Stored data entries:
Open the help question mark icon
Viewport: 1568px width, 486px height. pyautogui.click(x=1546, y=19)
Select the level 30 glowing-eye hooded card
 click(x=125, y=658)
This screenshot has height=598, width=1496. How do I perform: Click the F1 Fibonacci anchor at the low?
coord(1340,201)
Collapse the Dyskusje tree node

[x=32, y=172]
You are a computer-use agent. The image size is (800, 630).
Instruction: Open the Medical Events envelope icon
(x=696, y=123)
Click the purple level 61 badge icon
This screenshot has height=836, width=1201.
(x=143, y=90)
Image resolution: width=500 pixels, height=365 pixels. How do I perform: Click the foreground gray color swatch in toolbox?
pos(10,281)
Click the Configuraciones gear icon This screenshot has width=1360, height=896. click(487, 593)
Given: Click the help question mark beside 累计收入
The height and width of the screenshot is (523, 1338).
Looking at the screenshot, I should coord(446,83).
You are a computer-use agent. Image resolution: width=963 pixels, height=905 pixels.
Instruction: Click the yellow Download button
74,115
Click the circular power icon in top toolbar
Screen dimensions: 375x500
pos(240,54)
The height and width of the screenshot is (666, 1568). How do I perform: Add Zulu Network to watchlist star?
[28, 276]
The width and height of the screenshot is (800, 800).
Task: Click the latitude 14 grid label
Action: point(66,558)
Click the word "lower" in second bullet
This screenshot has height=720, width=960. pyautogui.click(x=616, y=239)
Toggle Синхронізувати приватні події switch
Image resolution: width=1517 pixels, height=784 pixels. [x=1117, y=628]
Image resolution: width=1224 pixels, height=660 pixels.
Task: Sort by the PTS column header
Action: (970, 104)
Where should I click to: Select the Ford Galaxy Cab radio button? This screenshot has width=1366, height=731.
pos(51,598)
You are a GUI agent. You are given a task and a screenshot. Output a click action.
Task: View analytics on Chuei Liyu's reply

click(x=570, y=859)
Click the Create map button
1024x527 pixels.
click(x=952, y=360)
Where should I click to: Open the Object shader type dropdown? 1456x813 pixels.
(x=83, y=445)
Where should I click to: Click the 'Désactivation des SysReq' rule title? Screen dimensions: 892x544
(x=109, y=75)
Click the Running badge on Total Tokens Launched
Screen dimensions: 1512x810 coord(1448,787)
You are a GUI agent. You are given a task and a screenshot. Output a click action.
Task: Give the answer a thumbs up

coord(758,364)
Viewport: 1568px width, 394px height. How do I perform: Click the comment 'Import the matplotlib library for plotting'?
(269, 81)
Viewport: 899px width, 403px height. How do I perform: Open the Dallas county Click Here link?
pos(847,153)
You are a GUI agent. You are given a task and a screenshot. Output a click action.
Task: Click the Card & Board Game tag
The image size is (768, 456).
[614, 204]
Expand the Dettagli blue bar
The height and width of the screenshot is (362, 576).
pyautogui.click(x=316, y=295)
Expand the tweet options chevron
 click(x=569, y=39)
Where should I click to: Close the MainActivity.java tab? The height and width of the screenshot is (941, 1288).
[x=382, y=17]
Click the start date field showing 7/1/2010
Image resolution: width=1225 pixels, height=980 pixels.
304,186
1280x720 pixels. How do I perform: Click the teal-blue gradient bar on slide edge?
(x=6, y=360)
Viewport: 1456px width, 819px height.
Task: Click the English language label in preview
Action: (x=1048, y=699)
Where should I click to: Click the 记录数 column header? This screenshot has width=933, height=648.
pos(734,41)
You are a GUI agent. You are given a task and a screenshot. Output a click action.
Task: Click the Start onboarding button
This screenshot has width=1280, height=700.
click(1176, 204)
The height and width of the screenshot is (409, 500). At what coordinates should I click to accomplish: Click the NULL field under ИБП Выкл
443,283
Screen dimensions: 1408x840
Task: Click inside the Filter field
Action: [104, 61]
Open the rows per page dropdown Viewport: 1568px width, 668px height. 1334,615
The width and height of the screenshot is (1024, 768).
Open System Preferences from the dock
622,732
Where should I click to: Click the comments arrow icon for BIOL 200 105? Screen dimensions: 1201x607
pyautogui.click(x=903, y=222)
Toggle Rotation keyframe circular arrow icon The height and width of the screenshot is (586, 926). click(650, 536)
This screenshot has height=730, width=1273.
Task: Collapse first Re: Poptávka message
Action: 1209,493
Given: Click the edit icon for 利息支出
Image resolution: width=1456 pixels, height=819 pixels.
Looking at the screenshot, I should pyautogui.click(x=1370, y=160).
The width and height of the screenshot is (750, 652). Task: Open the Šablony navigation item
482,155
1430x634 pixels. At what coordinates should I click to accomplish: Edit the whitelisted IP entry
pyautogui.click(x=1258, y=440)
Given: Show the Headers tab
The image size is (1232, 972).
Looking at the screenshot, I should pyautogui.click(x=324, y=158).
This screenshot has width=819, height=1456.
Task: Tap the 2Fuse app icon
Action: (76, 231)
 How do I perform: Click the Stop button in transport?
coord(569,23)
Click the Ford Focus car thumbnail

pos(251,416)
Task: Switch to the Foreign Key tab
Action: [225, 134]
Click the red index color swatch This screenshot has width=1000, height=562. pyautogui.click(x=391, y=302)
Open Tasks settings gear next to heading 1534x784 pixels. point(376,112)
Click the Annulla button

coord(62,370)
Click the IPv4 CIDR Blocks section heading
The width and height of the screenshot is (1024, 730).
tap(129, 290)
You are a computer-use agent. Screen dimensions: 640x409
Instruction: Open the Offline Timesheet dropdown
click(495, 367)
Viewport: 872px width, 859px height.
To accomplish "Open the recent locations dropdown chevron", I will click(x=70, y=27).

About this task:
Each line above must be printed exactly as it appears.

Solution for this problem:
Open the help question mark icon
Viewport: 1568px width, 486px height. pyautogui.click(x=1546, y=19)
Select the level 30 glowing-eye hooded card
 click(x=125, y=658)
This screenshot has height=598, width=1496. How do I perform: Click the F1 Fibonacci anchor at the low?
coord(1340,201)
Collapse the Dyskusje tree node

[x=32, y=172]
You are a computer-use agent. The image size is (800, 630).
Instruction: Open the Medical Events envelope icon
(x=696, y=123)
Click the purple level 61 badge icon
This screenshot has height=836, width=1201.
(x=143, y=90)
Image resolution: width=500 pixels, height=365 pixels. How do I perform: Click the foreground gray color swatch in toolbox?
pos(10,281)
Click the Configuraciones gear icon This screenshot has width=1360, height=896. click(487, 593)
Given: Click the help question mark beside 累计收入
The height and width of the screenshot is (523, 1338).
Looking at the screenshot, I should coord(446,83).
You are a computer-use agent. Image resolution: width=963 pixels, height=905 pixels.
Instruction: Click the yellow Download button
74,115
Click the circular power icon in top toolbar
Screen dimensions: 375x500
pos(240,54)
The height and width of the screenshot is (666, 1568). How do I perform: Add Zulu Network to watchlist star?
[28, 276]
The width and height of the screenshot is (800, 800).
Task: Click the latitude 14 grid label
Action: point(66,558)
Click the word "lower" in second bullet
This screenshot has height=720, width=960. pyautogui.click(x=616, y=239)
Toggle Синхронізувати приватні події switch
Image resolution: width=1517 pixels, height=784 pixels. [x=1117, y=628]
Image resolution: width=1224 pixels, height=660 pixels.
Task: Sort by the PTS column header
Action: (970, 104)
Where should I click to: Select the Ford Galaxy Cab radio button? This screenshot has width=1366, height=731.
pos(51,598)
You are a GUI agent. You are given a task and a screenshot. Output a click action.
Task: View analytics on Chuei Liyu's reply

click(x=570, y=859)
Click the Create map button
1024x527 pixels.
click(x=952, y=360)
Where should I click to: Open the Object shader type dropdown? 1456x813 pixels.
(x=83, y=445)
Where should I click to: Click the 'Désactivation des SysReq' rule title? Screen dimensions: 892x544
(x=109, y=75)
Click the Running badge on Total Tokens Launched
Screen dimensions: 1512x810 coord(1448,787)
You are a GUI agent. You are given a task and a screenshot. Output a click action.
Task: Give the answer a thumbs up

coord(758,364)
Viewport: 1568px width, 394px height. How do I perform: Click the comment 'Import the matplotlib library for plotting'?
(269, 81)
Viewport: 899px width, 403px height. How do I perform: Open the Dallas county Click Here link?
pos(847,153)
You are a GUI agent. You are given a task and a screenshot. Output a click action.
Task: Click the Card & Board Game tag
The image size is (768, 456).
[614, 204]
Expand the Dettagli blue bar
The height and width of the screenshot is (362, 576).
pyautogui.click(x=316, y=295)
Expand the tweet options chevron
 click(x=569, y=39)
Where should I click to: Close the MainActivity.java tab? The height and width of the screenshot is (941, 1288).
[x=382, y=17]
Click the start date field showing 7/1/2010
Image resolution: width=1225 pixels, height=980 pixels.
304,186
1280x720 pixels. How do I perform: Click the teal-blue gradient bar on slide edge?
(x=6, y=360)
Viewport: 1456px width, 819px height.
Task: Click the English language label in preview
Action: (x=1048, y=699)
Where should I click to: Click the 记录数 column header? This screenshot has width=933, height=648.
pos(734,41)
You are a GUI agent. You are given a task and a screenshot. Output a click action.
Task: Click the Start onboarding button
This screenshot has width=1280, height=700.
click(1176, 204)
The height and width of the screenshot is (409, 500). At what coordinates should I click to accomplish: Click the NULL field under ИБП Выкл
443,283
Screen dimensions: 1408x840
Task: Click inside the Filter field
Action: [104, 61]
Open the rows per page dropdown Viewport: 1568px width, 668px height. 1334,615
The width and height of the screenshot is (1024, 768).
Open System Preferences from the dock
622,732
Where should I click to: Click the comments arrow icon for BIOL 200 105? Screen dimensions: 1201x607
pyautogui.click(x=903, y=222)
Toggle Rotation keyframe circular arrow icon The height and width of the screenshot is (586, 926). click(650, 536)
This screenshot has height=730, width=1273.
Task: Collapse first Re: Poptávka message
Action: 1209,493
Given: Click the edit icon for 利息支出
Image resolution: width=1456 pixels, height=819 pixels.
Looking at the screenshot, I should pyautogui.click(x=1370, y=160).
The width and height of the screenshot is (750, 652). Task: Open the Šablony navigation item
482,155
1430x634 pixels. At what coordinates should I click to accomplish: Edit the whitelisted IP entry
pyautogui.click(x=1258, y=440)
Given: Show the Headers tab
The image size is (1232, 972).
Looking at the screenshot, I should pyautogui.click(x=324, y=158).
This screenshot has width=819, height=1456.
Task: Tap the 2Fuse app icon
Action: (76, 231)
 How do I perform: Click the Stop button in transport?
coord(569,23)
Click the Ford Focus car thumbnail

pos(251,416)
Task: Switch to the Foreign Key tab
Action: [225, 134]
Click the red index color swatch This screenshot has width=1000, height=562. pyautogui.click(x=391, y=302)
Open Tasks settings gear next to heading 1534x784 pixels. point(376,112)
Click the Annulla button

coord(62,370)
Click the IPv4 CIDR Blocks section heading
The width and height of the screenshot is (1024, 730).
tap(129, 290)
You are a computer-use agent. Screen dimensions: 640x409
Instruction: Open the Offline Timesheet dropdown
click(495, 367)
Viewport: 872px width, 859px height.
To accomplish "Open the recent locations dropdown chevron", I will click(x=70, y=27).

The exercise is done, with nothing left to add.